ARTICLE AD BOX
By Tom Symonds
Home Affairs correspondent
At the time of the Grenfell Tower disaster the government had a "completely false picture of the level of fire safety" in England, the former housing minister has told an inquiry.
Lord Barwell said he had got the impression a review of safety guidelines was "not life critical" and the number of fires had been falling.
Between 2013 and 2017 the government failed to simplify the guidance.
Seventy-two people died in the fire in the west London tower block in 2017.
Appearing before the Grenfell public inquiry on Tuesday, Lord Barwell, who was housing minister from 2016 to 2017, said "no-one said it was life critical".
"The government had a completely false picture of the level of fire safety, but it wasn't just the government, it wasn't an issue being raised by the opposition," he said.
The peer said he had "gained a completely false situational awareness".
Government housing officials have said the pressure to remove regulations to ease the burden of red tape on the building industry was one of the reasons the guidelines were not simplified.
However, Lord Barwell insisted he did not put pressure on officials to cut red tape and, by the time he was a minister, it was not a priority.
"I would be horrified if any civil servant in that department was ever scared to come to me and say 'this is what I think you should be doing'," he said.
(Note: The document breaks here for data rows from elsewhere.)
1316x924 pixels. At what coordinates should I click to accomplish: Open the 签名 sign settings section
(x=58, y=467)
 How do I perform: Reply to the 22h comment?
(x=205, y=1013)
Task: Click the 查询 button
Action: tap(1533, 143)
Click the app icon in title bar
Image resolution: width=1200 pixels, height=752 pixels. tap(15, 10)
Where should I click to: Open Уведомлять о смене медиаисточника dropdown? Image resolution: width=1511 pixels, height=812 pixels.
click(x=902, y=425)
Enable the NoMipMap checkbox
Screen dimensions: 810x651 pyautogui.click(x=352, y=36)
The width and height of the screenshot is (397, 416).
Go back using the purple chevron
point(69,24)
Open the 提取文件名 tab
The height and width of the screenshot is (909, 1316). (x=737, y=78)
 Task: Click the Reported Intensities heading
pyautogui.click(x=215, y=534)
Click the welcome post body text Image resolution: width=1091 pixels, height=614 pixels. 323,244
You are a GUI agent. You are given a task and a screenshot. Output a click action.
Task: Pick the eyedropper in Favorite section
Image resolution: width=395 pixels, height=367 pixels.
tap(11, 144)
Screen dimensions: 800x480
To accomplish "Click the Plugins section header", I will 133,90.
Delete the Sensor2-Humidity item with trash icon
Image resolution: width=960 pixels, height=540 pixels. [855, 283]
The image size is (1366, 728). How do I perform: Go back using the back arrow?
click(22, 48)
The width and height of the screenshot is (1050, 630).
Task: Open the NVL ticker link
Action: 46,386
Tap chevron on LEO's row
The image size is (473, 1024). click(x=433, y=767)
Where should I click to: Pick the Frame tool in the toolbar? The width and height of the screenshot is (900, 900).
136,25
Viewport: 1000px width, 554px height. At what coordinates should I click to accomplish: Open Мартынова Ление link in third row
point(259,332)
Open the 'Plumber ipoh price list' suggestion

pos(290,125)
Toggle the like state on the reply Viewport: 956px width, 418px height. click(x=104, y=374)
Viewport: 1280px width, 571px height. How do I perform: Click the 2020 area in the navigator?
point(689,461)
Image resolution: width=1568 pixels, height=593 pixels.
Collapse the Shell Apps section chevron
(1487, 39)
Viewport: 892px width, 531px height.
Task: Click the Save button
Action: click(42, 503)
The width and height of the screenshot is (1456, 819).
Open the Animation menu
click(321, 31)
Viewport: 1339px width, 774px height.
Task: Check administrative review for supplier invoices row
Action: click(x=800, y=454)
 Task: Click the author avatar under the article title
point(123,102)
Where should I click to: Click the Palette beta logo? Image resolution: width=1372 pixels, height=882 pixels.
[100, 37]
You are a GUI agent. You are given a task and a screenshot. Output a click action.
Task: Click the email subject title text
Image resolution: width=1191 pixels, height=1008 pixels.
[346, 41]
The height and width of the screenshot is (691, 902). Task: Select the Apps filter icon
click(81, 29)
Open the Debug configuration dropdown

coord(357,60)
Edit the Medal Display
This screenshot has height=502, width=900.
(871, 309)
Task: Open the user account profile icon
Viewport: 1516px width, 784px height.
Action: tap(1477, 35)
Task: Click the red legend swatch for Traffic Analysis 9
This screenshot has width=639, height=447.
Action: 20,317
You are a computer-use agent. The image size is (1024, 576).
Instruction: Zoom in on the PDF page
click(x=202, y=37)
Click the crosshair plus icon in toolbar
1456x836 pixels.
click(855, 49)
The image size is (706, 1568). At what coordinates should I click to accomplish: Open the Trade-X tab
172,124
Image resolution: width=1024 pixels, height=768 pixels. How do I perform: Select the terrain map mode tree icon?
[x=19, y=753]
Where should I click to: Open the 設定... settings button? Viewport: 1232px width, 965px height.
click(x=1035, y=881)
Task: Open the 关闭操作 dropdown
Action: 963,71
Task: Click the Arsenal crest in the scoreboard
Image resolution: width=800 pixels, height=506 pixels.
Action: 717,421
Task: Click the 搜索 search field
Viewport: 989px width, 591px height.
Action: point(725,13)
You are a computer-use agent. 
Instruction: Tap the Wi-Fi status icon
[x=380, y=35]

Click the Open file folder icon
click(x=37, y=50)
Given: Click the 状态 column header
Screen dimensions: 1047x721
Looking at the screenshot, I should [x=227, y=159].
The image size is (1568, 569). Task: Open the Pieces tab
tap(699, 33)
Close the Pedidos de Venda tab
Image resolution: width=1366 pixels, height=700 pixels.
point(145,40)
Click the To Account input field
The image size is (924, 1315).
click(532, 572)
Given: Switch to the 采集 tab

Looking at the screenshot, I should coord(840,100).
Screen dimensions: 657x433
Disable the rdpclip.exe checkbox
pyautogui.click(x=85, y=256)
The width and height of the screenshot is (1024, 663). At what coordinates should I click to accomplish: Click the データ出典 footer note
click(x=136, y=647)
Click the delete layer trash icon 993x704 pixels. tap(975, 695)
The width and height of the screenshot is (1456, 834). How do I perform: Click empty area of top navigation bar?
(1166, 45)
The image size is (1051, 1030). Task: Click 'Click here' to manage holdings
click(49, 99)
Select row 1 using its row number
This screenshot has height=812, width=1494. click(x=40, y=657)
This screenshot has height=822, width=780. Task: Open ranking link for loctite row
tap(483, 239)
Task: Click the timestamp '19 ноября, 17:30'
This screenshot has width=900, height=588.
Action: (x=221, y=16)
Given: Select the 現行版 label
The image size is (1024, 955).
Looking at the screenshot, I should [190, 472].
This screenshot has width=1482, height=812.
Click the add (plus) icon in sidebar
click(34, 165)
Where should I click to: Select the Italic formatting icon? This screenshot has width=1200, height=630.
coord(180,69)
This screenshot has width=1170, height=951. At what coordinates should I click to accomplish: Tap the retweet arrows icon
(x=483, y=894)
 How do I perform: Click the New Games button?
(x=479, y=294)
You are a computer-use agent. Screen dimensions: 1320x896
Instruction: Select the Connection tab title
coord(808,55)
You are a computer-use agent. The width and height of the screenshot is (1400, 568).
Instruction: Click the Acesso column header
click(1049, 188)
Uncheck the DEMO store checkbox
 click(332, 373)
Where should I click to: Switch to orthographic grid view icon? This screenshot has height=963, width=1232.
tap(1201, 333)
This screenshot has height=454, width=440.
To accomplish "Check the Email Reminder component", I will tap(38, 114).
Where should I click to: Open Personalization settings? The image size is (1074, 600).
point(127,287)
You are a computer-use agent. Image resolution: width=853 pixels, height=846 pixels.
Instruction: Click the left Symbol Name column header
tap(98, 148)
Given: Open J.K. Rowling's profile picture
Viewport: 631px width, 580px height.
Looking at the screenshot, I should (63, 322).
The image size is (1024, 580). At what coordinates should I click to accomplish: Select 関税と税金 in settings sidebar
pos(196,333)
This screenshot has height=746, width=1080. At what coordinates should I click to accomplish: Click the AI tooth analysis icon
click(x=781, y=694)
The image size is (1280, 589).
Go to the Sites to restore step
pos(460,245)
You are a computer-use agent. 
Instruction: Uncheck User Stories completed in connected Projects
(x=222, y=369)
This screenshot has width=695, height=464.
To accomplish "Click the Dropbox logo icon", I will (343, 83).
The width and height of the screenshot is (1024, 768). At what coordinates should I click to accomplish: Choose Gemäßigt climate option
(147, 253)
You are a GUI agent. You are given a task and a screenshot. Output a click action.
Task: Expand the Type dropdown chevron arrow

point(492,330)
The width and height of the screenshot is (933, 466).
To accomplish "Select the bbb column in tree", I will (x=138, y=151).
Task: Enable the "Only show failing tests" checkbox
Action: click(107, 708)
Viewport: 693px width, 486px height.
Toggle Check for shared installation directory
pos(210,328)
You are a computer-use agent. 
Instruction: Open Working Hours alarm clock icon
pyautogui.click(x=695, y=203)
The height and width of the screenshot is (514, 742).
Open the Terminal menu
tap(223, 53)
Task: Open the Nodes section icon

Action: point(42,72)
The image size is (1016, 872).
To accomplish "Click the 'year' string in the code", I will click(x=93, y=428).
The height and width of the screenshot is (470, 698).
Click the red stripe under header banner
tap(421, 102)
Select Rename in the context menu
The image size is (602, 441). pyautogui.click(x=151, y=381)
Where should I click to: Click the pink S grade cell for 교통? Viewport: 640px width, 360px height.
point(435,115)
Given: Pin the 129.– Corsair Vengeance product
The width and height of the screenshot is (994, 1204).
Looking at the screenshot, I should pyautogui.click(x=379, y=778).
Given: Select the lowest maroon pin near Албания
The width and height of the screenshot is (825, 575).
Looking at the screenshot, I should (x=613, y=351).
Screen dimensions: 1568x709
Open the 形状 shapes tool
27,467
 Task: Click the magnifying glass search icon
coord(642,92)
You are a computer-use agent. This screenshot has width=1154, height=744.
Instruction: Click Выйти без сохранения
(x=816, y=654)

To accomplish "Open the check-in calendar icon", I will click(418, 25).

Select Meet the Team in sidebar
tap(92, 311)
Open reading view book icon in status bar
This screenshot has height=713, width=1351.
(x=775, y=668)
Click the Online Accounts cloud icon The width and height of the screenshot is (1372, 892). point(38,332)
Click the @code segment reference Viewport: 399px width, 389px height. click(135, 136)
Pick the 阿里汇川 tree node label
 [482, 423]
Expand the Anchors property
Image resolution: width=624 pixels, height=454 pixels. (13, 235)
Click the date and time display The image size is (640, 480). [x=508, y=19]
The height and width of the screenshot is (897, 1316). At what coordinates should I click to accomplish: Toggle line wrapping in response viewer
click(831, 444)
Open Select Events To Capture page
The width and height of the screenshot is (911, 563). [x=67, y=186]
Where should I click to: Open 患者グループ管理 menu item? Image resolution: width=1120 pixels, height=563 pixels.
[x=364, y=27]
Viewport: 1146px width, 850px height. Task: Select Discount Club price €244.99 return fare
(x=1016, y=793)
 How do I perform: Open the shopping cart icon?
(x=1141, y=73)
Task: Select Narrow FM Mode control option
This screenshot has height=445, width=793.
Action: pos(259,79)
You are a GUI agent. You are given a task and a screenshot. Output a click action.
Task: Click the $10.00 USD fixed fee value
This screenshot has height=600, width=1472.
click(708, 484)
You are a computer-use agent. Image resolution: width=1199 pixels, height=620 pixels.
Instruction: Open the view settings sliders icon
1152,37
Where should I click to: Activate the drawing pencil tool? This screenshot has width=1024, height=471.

The initial report into the Grenfell Tower fire was published in October 2019, following the conclusion of the first part of the inquiry. It looked at the events of the night of the fire, focusing on the fire itself, how it started and spread, and the emergency response to it.
The second part is now examining the causes of these events, including how the tower block came to be in a condition that allowed the fire to spread.
In 2013 a coroner who was examining the deaths of six people killed in a fire at Lakanal House in South London in 2009 demanded simplification of the guidelines for meeting building regulations.
During her investigation, Francis Kirkham said the guidelines were confusing, and the government had agreed to modify them by 2017.
One clause allowed the use of cladding panels, rated Class 0, on buildings taller than 18m (59ft), despite them being combustible.
Another apparently contradictory clause was intended, by the civil servant who drafted it in 2006, to ban combustible cladding.
But to allow flexibility in the building industry, he inserted a requirement for "filler material" to be partially fire resistant, rather than explicitly identifying cladding.
Many involved in the refurbishment or construction of residential tower blocks failed to understand this meant combustible cladding could not be used, the inquiry heard.
Between 2013 and the Grenfell fire in 2017 the government failed to deliver on a commitment to simplify and remove inconsistencies in the guidance relied on by the construction industry, the inquiry heard.
The complex rules for ensuring building safety have been partly blamed for the fire, by many in the building industry and Grenfell campaigners.